Articles not in English, animal or cadaveric studies, musculocutaneous flaps, pedicled flaps, ulnar forearm free fasciocutaneous flaps used for reconstruction Romidepsin in non-head and neck regions, review articles, ulnar fascial flaps, and alternative free fasciocutaneous flaps were excluded. The three reviewers evaluated the selected articles for various parameters regarding number of ulnar flaps, flap dimensions, recipient vessels and location, donor morbidity,

need for skin grafting, complications, and rationale for use of the UFFF in comparison to other flaps, in particular the RFFF. Our searches led to 20, 24, and 36 articles; 17 of the 80 articles which met inclusion criteria (Fig. 1). Sixty-three articles were excluded either due to lack of relevance or publication in a language other than English. In addition to our case presentation, 681 cases of UFFF were identified in the selected publications[2-18]. Fifty-five percent (372 of 682) of the cases reported use of the Allen’s test, with one study noting that in 23 of the 30 cases, a UFFF was specifically selected over a RFFF due Selleck GS1101 to a positive Allen’s test.[9] Fifty-seven percent of the UFFF cases reviewed were reported for cancer resection reconstructions. Ninety-seven

cases (14%) were reported for intraoral reconstruction, 37 cases (5.4%) for pharyngoesophageal reconstruction, and 15 cases (2.2%) were described Tyrosine-protein kinase BLK for head and neck reconstruction external to the oropharynx. Pre-operative imaging was only noted in 51 cases, with Doppler ultrasound imaging used to determine the thickness of the subcutaneous fat layer. Flap sizes ranged from 3 to 32 cm in width and 5 to 22 cm in length. Seventy-three cases (11%) were reported as direct closures and 174 cases (26%) as skin graft closures; of note, 14 were full-thickness skin grafts, while the other 164 cases involved split-thickness skin grafts (Table 1). Of 432 cases in which flap survival was reported, 14 (3.2%) flap losses were noted including 13 (3.0%) total flap failures and one (0.2%) partial

flap failure; a pectoralis major flap reconstruction was performed after one total flap loss.
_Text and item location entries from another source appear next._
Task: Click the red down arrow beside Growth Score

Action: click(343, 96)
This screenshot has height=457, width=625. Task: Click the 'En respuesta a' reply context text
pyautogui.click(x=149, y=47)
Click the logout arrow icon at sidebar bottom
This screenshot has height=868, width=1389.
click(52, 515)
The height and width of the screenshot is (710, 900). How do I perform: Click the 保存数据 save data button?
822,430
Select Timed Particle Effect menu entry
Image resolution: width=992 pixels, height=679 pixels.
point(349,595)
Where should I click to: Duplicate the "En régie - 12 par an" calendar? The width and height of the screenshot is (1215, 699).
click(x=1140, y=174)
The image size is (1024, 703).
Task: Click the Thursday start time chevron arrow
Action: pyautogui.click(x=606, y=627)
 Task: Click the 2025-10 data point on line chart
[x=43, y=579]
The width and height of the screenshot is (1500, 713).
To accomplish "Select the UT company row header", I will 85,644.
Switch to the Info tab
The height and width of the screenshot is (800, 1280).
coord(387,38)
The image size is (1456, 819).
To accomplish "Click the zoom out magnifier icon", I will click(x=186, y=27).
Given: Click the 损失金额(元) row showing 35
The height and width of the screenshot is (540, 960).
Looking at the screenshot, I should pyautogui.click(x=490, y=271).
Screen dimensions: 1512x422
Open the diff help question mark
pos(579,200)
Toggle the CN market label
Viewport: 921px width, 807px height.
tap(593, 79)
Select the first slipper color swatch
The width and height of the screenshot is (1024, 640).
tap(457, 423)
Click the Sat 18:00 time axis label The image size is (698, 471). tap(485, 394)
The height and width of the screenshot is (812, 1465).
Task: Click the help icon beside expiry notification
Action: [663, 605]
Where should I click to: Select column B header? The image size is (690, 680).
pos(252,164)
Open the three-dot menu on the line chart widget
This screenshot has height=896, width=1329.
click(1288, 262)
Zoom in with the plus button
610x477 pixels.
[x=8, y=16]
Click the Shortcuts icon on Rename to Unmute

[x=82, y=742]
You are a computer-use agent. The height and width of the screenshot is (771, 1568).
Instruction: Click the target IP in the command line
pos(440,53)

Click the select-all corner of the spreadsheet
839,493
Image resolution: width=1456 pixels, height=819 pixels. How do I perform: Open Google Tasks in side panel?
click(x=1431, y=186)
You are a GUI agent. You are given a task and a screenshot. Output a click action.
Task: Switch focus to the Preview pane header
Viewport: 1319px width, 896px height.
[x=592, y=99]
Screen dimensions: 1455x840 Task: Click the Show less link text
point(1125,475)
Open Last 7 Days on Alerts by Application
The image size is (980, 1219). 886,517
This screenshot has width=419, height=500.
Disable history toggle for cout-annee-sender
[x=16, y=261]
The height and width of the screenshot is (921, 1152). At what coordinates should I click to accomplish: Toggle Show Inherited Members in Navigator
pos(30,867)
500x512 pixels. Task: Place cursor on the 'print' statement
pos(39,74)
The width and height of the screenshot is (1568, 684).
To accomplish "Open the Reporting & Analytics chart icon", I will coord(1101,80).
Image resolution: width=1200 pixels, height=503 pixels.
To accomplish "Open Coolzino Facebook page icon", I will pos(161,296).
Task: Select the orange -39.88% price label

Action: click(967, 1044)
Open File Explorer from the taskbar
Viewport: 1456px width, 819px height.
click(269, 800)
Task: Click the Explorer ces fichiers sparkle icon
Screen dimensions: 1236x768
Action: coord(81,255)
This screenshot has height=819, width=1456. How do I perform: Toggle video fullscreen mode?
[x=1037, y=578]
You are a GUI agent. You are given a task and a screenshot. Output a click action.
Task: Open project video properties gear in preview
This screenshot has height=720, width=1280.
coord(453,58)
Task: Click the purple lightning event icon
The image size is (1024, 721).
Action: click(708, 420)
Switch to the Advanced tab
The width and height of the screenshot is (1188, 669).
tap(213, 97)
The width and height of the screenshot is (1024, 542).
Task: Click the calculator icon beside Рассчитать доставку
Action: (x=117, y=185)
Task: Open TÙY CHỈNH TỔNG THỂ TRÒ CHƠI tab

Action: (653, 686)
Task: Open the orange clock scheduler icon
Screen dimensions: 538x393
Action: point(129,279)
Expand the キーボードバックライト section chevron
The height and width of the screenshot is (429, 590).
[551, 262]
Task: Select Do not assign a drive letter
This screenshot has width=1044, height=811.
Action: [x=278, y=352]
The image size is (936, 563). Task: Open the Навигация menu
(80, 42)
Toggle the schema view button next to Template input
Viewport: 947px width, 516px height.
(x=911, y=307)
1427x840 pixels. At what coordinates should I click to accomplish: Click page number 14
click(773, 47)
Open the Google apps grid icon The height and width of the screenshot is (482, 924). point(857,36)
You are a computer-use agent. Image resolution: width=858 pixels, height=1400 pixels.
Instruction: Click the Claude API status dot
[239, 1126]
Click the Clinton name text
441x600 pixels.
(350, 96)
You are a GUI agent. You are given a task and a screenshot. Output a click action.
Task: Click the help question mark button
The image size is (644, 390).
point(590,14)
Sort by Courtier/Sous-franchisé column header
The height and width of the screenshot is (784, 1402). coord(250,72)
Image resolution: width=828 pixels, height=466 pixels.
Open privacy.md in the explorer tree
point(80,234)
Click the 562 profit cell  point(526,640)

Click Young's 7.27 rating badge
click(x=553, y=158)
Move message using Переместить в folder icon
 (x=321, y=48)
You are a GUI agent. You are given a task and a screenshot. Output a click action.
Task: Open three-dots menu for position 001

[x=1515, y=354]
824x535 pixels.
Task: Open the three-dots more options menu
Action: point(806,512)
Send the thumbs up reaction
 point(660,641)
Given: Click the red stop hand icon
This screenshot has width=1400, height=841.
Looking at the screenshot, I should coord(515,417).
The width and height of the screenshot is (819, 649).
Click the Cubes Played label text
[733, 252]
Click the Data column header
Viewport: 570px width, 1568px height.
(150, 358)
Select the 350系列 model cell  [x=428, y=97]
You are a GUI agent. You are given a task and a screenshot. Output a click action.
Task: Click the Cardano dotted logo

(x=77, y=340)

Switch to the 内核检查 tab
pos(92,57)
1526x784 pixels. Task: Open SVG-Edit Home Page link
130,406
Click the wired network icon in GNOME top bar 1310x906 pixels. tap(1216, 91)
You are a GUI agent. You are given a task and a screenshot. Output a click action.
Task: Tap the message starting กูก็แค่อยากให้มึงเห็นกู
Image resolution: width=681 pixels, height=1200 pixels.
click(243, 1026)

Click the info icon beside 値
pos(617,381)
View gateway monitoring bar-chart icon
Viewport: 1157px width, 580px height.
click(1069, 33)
Donor site morbidity reported included 10 cases of wound dehiscence or infection out of 128 cases (7.8%) reporting this specific outcome, 13 partial or total skin graft losses in 235 documented cases (5.5%), 32 cases of sensation changes in the donor site region out of 403 documented cases (7.9%), impaired wrist and finger mobility in 18 of 358 documented cases (5.0%), and grip strength loss in three of 358 documented cases (0.8%) (Table 2). A primary or replacement skin graft was performed in six cases of wounds requiring repair. In our experience and that of the authors identified in the articles, surgeon-perceived advantages served as the driving force behind UFFF use.